Another Inspirational Visit to the Isle of Gigha

Jura from Gigha

One of the most inspirational places for my fiction and non fiction throughout my writing life has been and remains the tiny Isle of Gigha, off the Kintyre Peninsula - the most southerly of the true Hebridean islands.

Recently, we were there to celebrate a friend's sixtieth birthday, a nice mixture of old friends, relatives and grown-up children. Our son remarked that it was both a happy and a sad time, in a nostalgic kind of way, since this group of friends and their kids had been visiting the island on and off since they were small, and loved to paddle or dig for bait or fish for crabs from the catwalk in Ardminish Bay. Not that they don't still enjoy doing these things but there is something about the unalloyed pleasure you feel as a child that you can never quite recapture.

You can see what I mean from the picture on the left of myself in the big nineties specs, with the redoubtable Willie McSporran, and a very young and very blonde son.

At the bottom of this post, there's the same son, 6ft 4 inches and still dwarfed by the Gunnera plants in Achamore Gardens!

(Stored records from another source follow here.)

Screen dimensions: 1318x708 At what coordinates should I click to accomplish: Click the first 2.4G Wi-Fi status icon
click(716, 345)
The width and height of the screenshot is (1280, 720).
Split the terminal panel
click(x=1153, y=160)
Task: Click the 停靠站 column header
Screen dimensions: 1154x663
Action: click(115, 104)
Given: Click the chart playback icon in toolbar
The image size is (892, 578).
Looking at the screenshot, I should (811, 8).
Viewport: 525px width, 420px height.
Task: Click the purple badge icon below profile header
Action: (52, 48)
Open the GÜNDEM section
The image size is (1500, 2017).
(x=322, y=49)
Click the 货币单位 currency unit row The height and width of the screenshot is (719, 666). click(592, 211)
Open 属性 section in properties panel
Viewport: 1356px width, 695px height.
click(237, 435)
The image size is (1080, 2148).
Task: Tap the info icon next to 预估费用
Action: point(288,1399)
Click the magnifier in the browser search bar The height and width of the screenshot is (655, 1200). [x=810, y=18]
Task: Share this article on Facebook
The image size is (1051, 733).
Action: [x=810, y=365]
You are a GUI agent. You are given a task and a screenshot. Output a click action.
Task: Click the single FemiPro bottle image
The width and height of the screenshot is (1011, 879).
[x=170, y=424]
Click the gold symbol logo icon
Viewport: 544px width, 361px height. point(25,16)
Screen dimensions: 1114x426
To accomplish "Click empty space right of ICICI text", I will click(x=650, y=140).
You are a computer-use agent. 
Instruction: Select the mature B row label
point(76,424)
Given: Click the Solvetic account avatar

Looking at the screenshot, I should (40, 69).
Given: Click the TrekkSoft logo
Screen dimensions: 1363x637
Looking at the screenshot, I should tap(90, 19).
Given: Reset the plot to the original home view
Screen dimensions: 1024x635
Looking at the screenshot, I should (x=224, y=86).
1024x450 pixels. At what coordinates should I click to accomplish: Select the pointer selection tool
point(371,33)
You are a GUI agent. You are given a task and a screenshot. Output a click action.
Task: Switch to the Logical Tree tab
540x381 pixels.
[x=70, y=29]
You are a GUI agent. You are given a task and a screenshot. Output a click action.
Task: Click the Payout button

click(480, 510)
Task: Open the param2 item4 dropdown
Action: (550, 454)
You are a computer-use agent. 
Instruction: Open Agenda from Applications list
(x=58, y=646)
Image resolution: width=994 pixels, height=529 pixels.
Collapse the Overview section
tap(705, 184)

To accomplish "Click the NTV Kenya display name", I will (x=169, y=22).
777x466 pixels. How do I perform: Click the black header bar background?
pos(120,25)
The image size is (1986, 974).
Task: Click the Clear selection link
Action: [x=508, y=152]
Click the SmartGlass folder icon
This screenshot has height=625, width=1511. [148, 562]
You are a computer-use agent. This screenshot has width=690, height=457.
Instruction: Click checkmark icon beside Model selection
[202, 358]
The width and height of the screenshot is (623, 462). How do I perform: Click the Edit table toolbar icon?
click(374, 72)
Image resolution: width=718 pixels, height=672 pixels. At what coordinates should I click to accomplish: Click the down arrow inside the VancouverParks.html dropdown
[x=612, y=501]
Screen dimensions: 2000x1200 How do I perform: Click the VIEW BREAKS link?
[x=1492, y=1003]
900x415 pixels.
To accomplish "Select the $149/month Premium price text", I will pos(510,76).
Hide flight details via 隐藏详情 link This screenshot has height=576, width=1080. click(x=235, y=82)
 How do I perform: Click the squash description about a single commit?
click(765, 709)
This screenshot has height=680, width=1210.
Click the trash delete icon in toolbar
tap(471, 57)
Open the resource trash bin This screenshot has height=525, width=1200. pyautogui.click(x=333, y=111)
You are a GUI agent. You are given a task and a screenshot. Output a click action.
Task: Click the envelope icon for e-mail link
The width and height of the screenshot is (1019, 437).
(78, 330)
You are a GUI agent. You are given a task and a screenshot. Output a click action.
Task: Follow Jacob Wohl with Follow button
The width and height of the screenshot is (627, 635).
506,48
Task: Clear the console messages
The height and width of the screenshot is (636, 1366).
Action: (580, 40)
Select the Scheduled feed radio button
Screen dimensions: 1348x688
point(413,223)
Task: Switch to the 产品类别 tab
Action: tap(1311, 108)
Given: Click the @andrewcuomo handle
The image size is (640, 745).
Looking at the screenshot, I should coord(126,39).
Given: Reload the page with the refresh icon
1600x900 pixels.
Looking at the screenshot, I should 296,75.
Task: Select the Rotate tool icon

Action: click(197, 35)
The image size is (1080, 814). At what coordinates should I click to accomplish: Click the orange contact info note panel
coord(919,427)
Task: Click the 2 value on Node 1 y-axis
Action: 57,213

My novel The Curiosity Cabinet is set on a fictional island called Garve, a bit like Gigha. Actually, in my imagination, it's bigger than Gigha, but smaller than Islay and situated about where Jura lies! But it has a similar landscape and history: a smallish place with miles of rocky coastline and a fascinating history, softer than some places, an island full of flowers, with its fair share of trees, and gorgeous white sandy beaches. 

'The island crouches long and hilly on her horizon, like some mysterious hump-backed animal. Already she can smell it, the scent that is somewhere between land and sea and has something of both in it. The island is full of flowers. Ashore, Alys knows that honeysuckle will clutter the hedgerows like clotted cream, weaving a dense tapestry with marching lines of purple foxgloves.' 

When we were there, though, a week ago, the honeysuckle and foxgloves were not yet in bloom. It was all flag irises and bluebells and drifts of pink campion - the flowers of late spring that I love so much.

The gardens at Achamore House were also stunningly beautiful, but I think that's a subject for another post, one for the gardeners among my readers.

In case you're wondering why all this is relevant, it's because I'm deep into a new novel called The Posy Ring - and it's a kind of spin-off novel to The Curiosity Cabinet. It's not a sequel, because I didn't think a sequel would work. But it has a similar fictional island setting, a similar structure with past and present day parallel stories (although nobody actually goes back in time) and we meet some of the characters from that first novel all over again.

That was another reason why the visit to Gigha proved to be even more inspirational than it usually is. You'll have to watch this space for more news of The Posy Ring. I still have quite a lot of work to do!

Son amid the Gunnera



Comments

gz said…
Islands can be inspirational..and a good place to get down to some work with fewer distractions!